SOURCE RECORDS section start

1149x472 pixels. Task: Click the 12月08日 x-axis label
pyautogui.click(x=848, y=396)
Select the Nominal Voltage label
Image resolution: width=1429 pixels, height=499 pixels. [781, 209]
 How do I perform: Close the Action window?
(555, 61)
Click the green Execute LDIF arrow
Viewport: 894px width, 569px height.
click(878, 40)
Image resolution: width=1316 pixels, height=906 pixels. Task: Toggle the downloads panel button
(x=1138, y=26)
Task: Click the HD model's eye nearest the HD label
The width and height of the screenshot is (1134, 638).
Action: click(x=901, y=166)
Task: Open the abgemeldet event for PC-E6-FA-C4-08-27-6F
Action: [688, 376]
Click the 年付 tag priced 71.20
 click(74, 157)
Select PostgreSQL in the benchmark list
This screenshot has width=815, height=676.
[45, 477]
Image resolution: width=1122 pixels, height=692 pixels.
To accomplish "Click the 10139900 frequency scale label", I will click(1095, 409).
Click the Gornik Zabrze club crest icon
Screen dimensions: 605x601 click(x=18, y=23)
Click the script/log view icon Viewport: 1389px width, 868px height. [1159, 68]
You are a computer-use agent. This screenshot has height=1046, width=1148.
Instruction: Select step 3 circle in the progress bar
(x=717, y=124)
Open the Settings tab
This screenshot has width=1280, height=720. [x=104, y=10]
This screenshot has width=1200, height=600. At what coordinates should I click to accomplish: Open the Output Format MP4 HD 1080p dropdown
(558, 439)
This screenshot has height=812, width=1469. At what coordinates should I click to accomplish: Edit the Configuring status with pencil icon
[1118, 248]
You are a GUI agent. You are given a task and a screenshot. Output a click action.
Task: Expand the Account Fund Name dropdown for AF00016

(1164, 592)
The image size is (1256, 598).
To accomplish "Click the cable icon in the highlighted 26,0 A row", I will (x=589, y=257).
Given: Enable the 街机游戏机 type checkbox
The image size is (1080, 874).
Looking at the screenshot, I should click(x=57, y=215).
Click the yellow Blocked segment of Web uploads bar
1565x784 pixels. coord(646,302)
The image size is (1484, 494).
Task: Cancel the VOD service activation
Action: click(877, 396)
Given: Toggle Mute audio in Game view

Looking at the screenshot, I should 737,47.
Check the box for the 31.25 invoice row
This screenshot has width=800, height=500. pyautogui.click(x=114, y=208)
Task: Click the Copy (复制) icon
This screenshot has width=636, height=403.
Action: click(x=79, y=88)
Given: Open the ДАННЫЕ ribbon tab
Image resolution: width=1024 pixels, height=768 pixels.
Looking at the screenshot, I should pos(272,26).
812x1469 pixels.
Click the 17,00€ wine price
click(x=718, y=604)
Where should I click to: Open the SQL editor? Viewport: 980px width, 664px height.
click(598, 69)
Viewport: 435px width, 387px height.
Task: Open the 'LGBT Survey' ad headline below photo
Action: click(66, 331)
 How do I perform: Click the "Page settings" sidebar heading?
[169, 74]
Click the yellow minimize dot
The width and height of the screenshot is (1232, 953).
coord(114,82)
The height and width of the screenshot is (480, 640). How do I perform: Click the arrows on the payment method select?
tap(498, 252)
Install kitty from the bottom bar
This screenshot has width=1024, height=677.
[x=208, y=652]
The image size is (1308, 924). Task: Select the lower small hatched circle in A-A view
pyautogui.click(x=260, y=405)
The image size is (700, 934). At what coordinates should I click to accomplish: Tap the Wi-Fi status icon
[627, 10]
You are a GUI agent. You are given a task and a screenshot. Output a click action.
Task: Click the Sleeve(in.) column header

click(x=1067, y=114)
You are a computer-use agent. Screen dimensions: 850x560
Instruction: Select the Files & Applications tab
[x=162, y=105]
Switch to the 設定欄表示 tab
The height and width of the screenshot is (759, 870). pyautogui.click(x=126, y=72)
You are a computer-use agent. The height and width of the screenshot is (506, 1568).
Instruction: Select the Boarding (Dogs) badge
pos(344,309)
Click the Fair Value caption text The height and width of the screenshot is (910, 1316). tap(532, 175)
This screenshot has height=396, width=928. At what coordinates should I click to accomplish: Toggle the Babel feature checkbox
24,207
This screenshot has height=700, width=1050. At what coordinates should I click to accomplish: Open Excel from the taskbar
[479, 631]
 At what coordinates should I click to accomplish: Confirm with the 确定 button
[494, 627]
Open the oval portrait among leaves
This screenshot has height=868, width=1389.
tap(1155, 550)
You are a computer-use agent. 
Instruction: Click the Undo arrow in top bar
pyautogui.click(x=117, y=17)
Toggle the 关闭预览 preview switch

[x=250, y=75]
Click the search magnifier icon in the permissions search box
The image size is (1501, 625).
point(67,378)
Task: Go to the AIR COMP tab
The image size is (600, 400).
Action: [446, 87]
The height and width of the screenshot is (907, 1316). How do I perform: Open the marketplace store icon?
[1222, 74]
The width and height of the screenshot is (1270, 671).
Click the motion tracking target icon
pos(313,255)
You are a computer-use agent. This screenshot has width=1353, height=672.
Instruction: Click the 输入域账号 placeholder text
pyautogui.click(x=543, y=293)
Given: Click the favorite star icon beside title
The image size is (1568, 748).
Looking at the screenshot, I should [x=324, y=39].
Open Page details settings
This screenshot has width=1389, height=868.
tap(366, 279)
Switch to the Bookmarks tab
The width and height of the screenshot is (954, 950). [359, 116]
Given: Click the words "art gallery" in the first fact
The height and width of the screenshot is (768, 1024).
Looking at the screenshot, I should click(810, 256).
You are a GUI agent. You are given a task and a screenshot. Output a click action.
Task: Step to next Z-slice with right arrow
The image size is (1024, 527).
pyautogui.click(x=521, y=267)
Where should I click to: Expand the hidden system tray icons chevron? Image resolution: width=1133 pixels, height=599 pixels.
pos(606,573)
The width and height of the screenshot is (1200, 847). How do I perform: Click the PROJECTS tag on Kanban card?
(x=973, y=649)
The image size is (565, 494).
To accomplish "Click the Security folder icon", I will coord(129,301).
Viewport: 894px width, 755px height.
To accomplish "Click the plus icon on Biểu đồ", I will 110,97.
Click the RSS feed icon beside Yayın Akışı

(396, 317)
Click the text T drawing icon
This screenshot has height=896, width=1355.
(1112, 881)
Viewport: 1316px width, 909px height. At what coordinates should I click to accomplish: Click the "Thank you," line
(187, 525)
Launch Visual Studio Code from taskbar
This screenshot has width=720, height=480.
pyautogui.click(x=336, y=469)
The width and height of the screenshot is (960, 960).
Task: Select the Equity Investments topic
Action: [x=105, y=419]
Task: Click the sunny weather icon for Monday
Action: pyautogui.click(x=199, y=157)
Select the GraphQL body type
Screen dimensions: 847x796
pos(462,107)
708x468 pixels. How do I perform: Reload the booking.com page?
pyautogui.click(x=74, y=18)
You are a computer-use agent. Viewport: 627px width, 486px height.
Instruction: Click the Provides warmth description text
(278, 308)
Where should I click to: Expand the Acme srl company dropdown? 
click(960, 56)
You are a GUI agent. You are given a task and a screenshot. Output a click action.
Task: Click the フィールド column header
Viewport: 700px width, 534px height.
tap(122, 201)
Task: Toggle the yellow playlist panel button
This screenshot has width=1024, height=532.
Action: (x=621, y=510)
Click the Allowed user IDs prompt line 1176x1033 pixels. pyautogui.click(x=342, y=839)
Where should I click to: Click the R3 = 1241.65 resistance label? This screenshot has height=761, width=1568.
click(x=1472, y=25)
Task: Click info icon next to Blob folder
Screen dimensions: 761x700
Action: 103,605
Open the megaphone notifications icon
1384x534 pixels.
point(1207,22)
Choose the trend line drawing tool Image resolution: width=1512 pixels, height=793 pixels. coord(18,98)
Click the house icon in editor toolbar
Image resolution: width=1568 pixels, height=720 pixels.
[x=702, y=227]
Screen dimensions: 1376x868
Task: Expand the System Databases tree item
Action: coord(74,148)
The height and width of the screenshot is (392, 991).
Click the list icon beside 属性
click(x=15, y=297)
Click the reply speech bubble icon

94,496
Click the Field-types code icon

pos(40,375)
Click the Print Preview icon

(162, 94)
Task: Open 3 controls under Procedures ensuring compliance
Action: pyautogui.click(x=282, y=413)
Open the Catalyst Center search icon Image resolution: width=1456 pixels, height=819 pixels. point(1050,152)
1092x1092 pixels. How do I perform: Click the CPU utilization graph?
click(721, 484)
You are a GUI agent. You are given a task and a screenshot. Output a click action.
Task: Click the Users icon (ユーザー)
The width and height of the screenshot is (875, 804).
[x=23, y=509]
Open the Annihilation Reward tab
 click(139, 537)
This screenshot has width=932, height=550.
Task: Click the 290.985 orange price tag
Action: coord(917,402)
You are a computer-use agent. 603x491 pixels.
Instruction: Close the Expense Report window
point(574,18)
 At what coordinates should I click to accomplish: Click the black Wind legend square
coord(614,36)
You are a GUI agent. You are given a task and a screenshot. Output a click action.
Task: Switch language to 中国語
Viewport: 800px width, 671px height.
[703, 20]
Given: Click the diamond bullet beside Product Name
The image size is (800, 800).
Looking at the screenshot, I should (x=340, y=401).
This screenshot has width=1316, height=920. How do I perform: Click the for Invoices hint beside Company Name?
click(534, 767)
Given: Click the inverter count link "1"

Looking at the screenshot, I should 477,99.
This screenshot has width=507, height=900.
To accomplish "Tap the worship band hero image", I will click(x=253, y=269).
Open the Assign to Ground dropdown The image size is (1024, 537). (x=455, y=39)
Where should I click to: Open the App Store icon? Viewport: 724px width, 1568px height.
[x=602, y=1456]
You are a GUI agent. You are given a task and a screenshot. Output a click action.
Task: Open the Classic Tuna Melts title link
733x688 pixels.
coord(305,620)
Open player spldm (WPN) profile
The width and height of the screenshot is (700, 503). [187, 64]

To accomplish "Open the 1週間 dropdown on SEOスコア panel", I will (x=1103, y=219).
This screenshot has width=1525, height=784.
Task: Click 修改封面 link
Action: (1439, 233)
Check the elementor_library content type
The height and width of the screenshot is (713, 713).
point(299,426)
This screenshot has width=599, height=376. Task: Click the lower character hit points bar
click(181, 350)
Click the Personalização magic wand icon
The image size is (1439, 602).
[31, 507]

SOURCE RECORDS section end

## GOAL OF THE EXERCISE
Copy every line of the data where "next" is found.

## WRITTEN REPLY
Task: Step to next Z-slice with right arrow
Task: Click info icon next to Blob folder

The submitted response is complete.